__WHAT YOU NEED TO DO__
Copy the records below exactly.
------ RECORDS SUPPLIED ------
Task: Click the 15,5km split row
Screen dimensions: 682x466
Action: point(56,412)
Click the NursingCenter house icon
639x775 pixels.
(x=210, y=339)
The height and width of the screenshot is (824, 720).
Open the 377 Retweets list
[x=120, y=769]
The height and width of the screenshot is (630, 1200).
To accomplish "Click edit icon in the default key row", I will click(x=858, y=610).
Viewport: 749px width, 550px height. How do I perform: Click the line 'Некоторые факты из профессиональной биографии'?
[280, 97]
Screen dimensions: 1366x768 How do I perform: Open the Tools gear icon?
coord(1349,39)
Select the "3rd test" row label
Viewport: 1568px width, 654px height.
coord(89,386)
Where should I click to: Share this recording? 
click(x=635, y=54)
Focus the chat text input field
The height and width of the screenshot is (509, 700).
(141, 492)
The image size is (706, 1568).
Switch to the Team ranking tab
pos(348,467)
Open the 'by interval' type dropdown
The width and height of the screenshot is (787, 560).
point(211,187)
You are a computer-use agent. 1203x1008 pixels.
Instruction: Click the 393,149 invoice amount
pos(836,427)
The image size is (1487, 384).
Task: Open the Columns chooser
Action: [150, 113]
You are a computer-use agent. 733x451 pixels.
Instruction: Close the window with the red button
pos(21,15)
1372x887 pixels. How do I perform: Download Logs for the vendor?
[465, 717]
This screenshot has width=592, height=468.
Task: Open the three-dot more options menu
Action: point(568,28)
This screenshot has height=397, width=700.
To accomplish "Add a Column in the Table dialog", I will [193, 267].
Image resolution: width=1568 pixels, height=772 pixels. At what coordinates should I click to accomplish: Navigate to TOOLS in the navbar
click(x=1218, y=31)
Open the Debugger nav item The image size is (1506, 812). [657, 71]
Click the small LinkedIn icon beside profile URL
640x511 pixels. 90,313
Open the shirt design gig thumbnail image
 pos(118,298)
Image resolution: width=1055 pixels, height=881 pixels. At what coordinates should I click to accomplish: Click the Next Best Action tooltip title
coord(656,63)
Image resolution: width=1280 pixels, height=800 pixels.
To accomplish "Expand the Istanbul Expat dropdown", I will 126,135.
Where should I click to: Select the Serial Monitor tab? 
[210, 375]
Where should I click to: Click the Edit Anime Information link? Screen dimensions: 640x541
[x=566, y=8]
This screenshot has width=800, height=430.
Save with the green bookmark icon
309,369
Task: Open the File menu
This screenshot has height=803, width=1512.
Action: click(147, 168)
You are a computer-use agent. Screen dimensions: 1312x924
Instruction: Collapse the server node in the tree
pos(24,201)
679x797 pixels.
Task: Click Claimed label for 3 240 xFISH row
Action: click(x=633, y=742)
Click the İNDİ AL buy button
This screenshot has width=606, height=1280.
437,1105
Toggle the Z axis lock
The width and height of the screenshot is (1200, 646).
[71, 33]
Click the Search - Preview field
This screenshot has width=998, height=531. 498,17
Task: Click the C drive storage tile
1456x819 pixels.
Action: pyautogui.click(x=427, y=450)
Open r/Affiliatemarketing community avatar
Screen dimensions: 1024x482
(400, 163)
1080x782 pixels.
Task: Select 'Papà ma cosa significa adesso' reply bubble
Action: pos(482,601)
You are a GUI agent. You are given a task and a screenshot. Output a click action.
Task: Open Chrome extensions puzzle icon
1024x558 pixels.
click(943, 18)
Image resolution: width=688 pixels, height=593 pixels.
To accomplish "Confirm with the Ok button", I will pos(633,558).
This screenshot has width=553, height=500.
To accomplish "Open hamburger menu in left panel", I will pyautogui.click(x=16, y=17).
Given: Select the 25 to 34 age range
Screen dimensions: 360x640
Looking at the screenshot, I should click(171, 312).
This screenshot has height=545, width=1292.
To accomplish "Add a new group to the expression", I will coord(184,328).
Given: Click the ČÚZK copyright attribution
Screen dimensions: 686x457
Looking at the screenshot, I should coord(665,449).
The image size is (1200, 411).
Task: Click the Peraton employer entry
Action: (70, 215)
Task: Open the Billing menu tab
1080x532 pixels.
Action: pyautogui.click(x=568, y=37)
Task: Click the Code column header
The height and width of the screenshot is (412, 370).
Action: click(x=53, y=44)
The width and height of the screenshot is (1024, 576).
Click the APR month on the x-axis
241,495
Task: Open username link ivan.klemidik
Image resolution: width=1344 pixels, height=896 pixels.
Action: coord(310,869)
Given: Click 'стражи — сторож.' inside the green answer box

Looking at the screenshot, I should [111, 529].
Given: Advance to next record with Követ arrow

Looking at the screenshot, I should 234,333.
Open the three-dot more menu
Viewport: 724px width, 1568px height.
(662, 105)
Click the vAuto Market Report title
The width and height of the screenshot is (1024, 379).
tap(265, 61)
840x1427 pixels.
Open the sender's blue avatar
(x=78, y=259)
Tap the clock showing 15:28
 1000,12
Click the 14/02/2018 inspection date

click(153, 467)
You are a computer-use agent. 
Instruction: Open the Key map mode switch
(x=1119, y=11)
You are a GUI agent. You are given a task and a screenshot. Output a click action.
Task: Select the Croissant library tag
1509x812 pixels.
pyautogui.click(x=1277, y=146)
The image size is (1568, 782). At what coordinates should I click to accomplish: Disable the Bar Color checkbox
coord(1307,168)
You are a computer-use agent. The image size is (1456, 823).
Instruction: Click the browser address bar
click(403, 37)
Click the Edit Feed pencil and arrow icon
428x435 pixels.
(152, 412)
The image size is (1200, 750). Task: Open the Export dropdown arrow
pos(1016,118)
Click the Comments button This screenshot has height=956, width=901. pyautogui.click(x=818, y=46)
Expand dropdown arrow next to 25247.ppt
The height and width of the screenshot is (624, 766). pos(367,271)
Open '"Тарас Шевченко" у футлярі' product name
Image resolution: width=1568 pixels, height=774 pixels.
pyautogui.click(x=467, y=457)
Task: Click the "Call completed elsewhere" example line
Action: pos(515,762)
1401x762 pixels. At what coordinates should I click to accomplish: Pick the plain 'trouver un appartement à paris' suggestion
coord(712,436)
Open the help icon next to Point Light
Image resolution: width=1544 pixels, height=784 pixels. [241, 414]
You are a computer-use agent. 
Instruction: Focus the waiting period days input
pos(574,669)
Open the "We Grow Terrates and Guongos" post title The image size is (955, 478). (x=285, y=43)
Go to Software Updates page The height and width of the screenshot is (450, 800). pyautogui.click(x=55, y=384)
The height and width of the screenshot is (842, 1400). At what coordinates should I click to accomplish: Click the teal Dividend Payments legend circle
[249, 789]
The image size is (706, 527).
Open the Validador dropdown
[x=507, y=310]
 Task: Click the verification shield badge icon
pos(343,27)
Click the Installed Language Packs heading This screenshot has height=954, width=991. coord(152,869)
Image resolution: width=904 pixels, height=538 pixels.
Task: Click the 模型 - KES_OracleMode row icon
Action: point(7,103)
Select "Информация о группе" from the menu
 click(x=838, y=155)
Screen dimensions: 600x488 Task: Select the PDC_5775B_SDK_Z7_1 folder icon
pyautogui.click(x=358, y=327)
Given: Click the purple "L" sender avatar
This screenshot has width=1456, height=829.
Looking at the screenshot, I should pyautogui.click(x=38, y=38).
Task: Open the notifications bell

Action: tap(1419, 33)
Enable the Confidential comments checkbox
------
__RESPONSE__
Task: Click the 15,5km split row
Screen dimensions: 682x466
Action: point(56,412)
Click the NursingCenter house icon
639x775 pixels.
(x=210, y=339)
The height and width of the screenshot is (824, 720).
Open the 377 Retweets list
[x=120, y=769]
The height and width of the screenshot is (630, 1200).
To accomplish "Click edit icon in the default key row", I will click(x=858, y=610).
Viewport: 749px width, 550px height. How do I perform: Click the line 'Некоторые факты из профессиональной биографии'?
[280, 97]
Screen dimensions: 1366x768 How do I perform: Open the Tools gear icon?
coord(1349,39)
Select the "3rd test" row label
Viewport: 1568px width, 654px height.
coord(89,386)
Where should I click to: Share this recording? 
click(x=635, y=54)
Focus the chat text input field
The height and width of the screenshot is (509, 700).
(141, 492)
The image size is (706, 1568).
Switch to the Team ranking tab
pos(348,467)
Open the 'by interval' type dropdown
The width and height of the screenshot is (787, 560).
point(211,187)
You are a computer-use agent. 1203x1008 pixels.
Instruction: Click the 393,149 invoice amount
pos(836,427)
The image size is (1487, 384).
Task: Open the Columns chooser
Action: [150, 113]
You are a computer-use agent. 733x451 pixels.
Instruction: Close the window with the red button
pos(21,15)
1372x887 pixels. How do I perform: Download Logs for the vendor?
[465, 717]
This screenshot has width=592, height=468.
Task: Open the three-dot more options menu
Action: point(568,28)
This screenshot has height=397, width=700.
To accomplish "Add a Column in the Table dialog", I will [193, 267].
Image resolution: width=1568 pixels, height=772 pixels. At what coordinates should I click to accomplish: Navigate to TOOLS in the navbar
click(x=1218, y=31)
Open the Debugger nav item The image size is (1506, 812). [657, 71]
Click the small LinkedIn icon beside profile URL
640x511 pixels. 90,313
Open the shirt design gig thumbnail image
 pos(118,298)
Image resolution: width=1055 pixels, height=881 pixels. At what coordinates should I click to accomplish: Click the Next Best Action tooltip title
coord(656,63)
Image resolution: width=1280 pixels, height=800 pixels.
To accomplish "Expand the Istanbul Expat dropdown", I will 126,135.
Where should I click to: Select the Serial Monitor tab? 
[210, 375]
Where should I click to: Click the Edit Anime Information link? Screen dimensions: 640x541
[x=566, y=8]
This screenshot has width=800, height=430.
Save with the green bookmark icon
309,369
Task: Open the File menu
This screenshot has height=803, width=1512.
Action: click(147, 168)
You are a computer-use agent. Screen dimensions: 1312x924
Instruction: Collapse the server node in the tree
pos(24,201)
679x797 pixels.
Task: Click Claimed label for 3 240 xFISH row
Action: click(x=633, y=742)
Click the İNDİ AL buy button
This screenshot has width=606, height=1280.
437,1105
Toggle the Z axis lock
The width and height of the screenshot is (1200, 646).
[71, 33]
Click the Search - Preview field
This screenshot has width=998, height=531. 498,17
Task: Click the C drive storage tile
1456x819 pixels.
Action: pyautogui.click(x=427, y=450)
Open r/Affiliatemarketing community avatar
Screen dimensions: 1024x482
(400, 163)
1080x782 pixels.
Task: Select 'Papà ma cosa significa adesso' reply bubble
Action: pos(482,601)
You are a GUI agent. You are given a task and a screenshot. Output a click action.
Task: Open Chrome extensions puzzle icon
1024x558 pixels.
click(943, 18)
Image resolution: width=688 pixels, height=593 pixels.
To accomplish "Confirm with the Ok button", I will pos(633,558).
This screenshot has width=553, height=500.
To accomplish "Open hamburger menu in left panel", I will pyautogui.click(x=16, y=17).
Given: Select the 25 to 34 age range
Screen dimensions: 360x640
Looking at the screenshot, I should click(171, 312).
This screenshot has height=545, width=1292.
To accomplish "Add a new group to the expression", I will coord(184,328).
Given: Click the ČÚZK copyright attribution
Screen dimensions: 686x457
Looking at the screenshot, I should coord(665,449).
The image size is (1200, 411).
Task: Click the Peraton employer entry
Action: (70, 215)
Task: Open the Billing menu tab
1080x532 pixels.
Action: pyautogui.click(x=568, y=37)
Task: Click the Code column header
The height and width of the screenshot is (412, 370).
Action: click(x=53, y=44)
The width and height of the screenshot is (1024, 576).
Click the APR month on the x-axis
241,495
Task: Open username link ivan.klemidik
Image resolution: width=1344 pixels, height=896 pixels.
Action: coord(310,869)
Given: Click 'стражи — сторож.' inside the green answer box

Looking at the screenshot, I should [111, 529].
Given: Advance to next record with Követ arrow

Looking at the screenshot, I should 234,333.
Open the three-dot more menu
Viewport: 724px width, 1568px height.
(662, 105)
Click the vAuto Market Report title
The width and height of the screenshot is (1024, 379).
tap(265, 61)
840x1427 pixels.
Open the sender's blue avatar
(x=78, y=259)
Tap the clock showing 15:28
 1000,12
Click the 14/02/2018 inspection date

click(153, 467)
You are a computer-use agent. 
Instruction: Open the Key map mode switch
(x=1119, y=11)
You are a GUI agent. You are given a task and a screenshot. Output a click action.
Task: Select the Croissant library tag
1509x812 pixels.
pyautogui.click(x=1277, y=146)
The image size is (1568, 782). At what coordinates should I click to accomplish: Disable the Bar Color checkbox
coord(1307,168)
You are a computer-use agent. The image size is (1456, 823).
Instruction: Click the browser address bar
click(403, 37)
Click the Edit Feed pencil and arrow icon
428x435 pixels.
(152, 412)
The image size is (1200, 750). Task: Open the Export dropdown arrow
pos(1016,118)
Click the Comments button This screenshot has height=956, width=901. pyautogui.click(x=818, y=46)
Expand dropdown arrow next to 25247.ppt
The height and width of the screenshot is (624, 766). pos(367,271)
Open '"Тарас Шевченко" у футлярі' product name
Image resolution: width=1568 pixels, height=774 pixels.
pyautogui.click(x=467, y=457)
Task: Click the "Call completed elsewhere" example line
Action: pos(515,762)
1401x762 pixels. At what coordinates should I click to accomplish: Pick the plain 'trouver un appartement à paris' suggestion
coord(712,436)
Open the help icon next to Point Light
Image resolution: width=1544 pixels, height=784 pixels. [241, 414]
You are a computer-use agent. 
Instruction: Focus the waiting period days input
pos(574,669)
Open the "We Grow Terrates and Guongos" post title The image size is (955, 478). (x=285, y=43)
Go to Software Updates page The height and width of the screenshot is (450, 800). pyautogui.click(x=55, y=384)
The height and width of the screenshot is (842, 1400). At what coordinates should I click to accomplish: Click the teal Dividend Payments legend circle
[249, 789]
The image size is (706, 527).
Open the Validador dropdown
[x=507, y=310]
 Task: Click the verification shield badge icon
pos(343,27)
Click the Installed Language Packs heading This screenshot has height=954, width=991. coord(152,869)
Image resolution: width=904 pixels, height=538 pixels.
Task: Click the 模型 - KES_OracleMode row icon
Action: point(7,103)
Select "Информация о группе" from the menu
 click(x=838, y=155)
Screen dimensions: 600x488 Task: Select the PDC_5775B_SDK_Z7_1 folder icon
pyautogui.click(x=358, y=327)
Given: Click the purple "L" sender avatar
This screenshot has width=1456, height=829.
Looking at the screenshot, I should pyautogui.click(x=38, y=38).
Task: Open the notifications bell

Action: tap(1419, 33)
Enable the Confidential comments checkbox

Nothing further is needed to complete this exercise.